暗くなった書斎で、三つのものが、同じ一つの机の上に並んで見えた。——ナシームの「大地が嫌がっている」。エリアの、成長畑具の横の芋の速度の、去年の秋からの微かな下降。そして、半年前に研究機関の金庫室で、ラウルが机の上に落とした一行——「記録石は、渡した先で、増える」。
三つは、互いに結びつく根拠を今夜は持っていなかった。持っていないまま、同じ机の上に並んでいる、という事実だけが、カイルの体の奥に一度、冷たく降りた。——降りた場所は、冬の朝の石と同じ場所だった。夏の工員の掌の石と、オルデンの死の朝の寝台の縁と、同じ場所だった。
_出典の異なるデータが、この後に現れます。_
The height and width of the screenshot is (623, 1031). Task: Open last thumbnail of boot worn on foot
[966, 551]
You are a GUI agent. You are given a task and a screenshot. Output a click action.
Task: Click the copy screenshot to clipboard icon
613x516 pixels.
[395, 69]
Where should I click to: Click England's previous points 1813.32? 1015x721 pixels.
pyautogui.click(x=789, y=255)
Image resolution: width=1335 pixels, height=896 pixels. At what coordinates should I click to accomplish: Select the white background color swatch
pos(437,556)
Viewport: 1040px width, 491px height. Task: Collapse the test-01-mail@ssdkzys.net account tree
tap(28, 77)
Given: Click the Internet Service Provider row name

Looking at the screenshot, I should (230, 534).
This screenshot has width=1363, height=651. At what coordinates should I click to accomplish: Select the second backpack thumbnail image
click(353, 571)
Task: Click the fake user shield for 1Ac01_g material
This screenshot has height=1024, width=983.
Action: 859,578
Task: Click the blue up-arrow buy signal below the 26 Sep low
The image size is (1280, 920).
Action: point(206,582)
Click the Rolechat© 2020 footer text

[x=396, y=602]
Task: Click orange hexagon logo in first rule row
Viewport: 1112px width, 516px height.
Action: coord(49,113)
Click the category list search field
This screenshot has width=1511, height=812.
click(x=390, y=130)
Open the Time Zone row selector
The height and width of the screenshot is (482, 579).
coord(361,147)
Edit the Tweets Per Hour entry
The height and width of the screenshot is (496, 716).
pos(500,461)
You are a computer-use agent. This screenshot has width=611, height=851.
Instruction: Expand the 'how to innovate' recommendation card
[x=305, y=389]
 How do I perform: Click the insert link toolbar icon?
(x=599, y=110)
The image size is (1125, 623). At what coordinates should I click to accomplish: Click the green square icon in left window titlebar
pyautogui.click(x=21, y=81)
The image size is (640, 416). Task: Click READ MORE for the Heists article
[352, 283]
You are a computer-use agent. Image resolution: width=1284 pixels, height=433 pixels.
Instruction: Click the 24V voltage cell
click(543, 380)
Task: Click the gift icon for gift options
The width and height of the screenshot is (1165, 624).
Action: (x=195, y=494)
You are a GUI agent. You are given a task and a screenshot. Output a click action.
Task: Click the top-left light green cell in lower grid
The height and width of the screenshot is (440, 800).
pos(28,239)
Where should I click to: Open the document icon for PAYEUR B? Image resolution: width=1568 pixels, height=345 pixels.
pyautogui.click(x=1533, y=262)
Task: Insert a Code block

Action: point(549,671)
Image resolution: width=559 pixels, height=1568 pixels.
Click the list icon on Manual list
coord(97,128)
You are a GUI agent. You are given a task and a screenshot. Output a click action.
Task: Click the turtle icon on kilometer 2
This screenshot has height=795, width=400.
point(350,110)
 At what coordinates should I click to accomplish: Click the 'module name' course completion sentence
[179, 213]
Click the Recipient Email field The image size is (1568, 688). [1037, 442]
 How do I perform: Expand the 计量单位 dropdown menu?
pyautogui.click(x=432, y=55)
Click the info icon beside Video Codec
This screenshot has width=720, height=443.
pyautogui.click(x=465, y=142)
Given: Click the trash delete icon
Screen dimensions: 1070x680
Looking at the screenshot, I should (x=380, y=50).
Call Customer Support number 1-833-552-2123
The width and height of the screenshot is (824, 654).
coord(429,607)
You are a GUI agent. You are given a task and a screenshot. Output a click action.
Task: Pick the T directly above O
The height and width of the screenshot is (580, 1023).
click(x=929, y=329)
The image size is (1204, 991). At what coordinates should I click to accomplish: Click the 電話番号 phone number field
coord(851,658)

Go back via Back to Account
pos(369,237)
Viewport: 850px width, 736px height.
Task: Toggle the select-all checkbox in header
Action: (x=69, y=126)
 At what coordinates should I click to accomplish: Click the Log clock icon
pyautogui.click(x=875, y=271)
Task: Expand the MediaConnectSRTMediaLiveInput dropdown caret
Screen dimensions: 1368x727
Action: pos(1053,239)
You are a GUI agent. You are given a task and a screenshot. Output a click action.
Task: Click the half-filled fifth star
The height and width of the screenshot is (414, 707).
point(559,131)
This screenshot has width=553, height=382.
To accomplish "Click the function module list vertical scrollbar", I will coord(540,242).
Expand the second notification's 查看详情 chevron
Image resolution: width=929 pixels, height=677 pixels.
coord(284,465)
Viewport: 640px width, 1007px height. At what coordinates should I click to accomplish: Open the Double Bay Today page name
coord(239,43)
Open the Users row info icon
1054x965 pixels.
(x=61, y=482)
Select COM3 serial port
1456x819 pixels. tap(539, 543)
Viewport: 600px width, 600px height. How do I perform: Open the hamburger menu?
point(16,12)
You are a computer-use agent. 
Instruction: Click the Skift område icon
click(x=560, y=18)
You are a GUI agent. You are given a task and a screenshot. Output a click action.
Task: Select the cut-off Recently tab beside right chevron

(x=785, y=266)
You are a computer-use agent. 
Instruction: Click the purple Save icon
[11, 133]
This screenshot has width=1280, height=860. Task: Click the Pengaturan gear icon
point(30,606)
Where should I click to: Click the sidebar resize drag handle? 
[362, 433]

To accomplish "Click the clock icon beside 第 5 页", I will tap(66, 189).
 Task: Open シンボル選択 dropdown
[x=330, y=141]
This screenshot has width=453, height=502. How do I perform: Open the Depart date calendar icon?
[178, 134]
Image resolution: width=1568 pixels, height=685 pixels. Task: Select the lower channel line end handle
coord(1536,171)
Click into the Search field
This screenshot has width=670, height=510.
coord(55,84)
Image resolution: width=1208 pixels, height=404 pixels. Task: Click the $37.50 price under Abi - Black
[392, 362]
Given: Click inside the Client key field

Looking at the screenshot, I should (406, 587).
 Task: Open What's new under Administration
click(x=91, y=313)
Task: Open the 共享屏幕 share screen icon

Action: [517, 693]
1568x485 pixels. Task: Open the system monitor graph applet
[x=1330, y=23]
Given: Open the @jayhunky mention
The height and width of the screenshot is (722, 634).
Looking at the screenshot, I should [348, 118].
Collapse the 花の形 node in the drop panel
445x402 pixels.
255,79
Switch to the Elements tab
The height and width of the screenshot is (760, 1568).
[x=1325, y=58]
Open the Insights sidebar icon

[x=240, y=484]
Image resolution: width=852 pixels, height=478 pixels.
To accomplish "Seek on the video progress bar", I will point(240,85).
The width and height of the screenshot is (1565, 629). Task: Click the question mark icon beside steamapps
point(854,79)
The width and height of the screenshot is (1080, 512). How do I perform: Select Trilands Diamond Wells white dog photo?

並べて記録しておく。それ以上のことは、今夜はしない。三つの紙は、それぞれ別の人の手で書かれていた。別の人の手で書かれたものを、一つの机の上に並べるのが、自分の席の仕事だった。——並べただけでは、何も動かなかった。動かなかったことを、今夜、カイルは知っていた。知っていて、並べた。
千年の木の若葉が、春の夜風の中で静かに揺れていた。夜の庭の底に、大地の音は聞こえなかった。——少なくとも、カイルの耳には。
【豆知識:ザフィールの「長老合議制」と内向きの社会】
ザフィールの政治は**長老合議制**——年長の感応者たちの合議で国の意思が決まる、大陸では珍しい形式です。
魔人族の魔素との関わりは、他種族のように「魔素を操る」のではなく「**魔素と対話する**」感応型で、これは政治意思決定にも反映されます。声の大きい者ではなく、長年にわたって地脈や大気や水脈の変化を**聞いてきた**者たちが、最後の判断を下す国です。
人口三百万の小国でありながら他国に侵食されずに来たのも、外向きに伸びる力で押し返したのではなく、内向きに深く沈むことで侵食する側の足元を不安定にする、という独特の防衛様式があったため。商人ナシームが残す言葉が、その聴き方の延長線上にあります。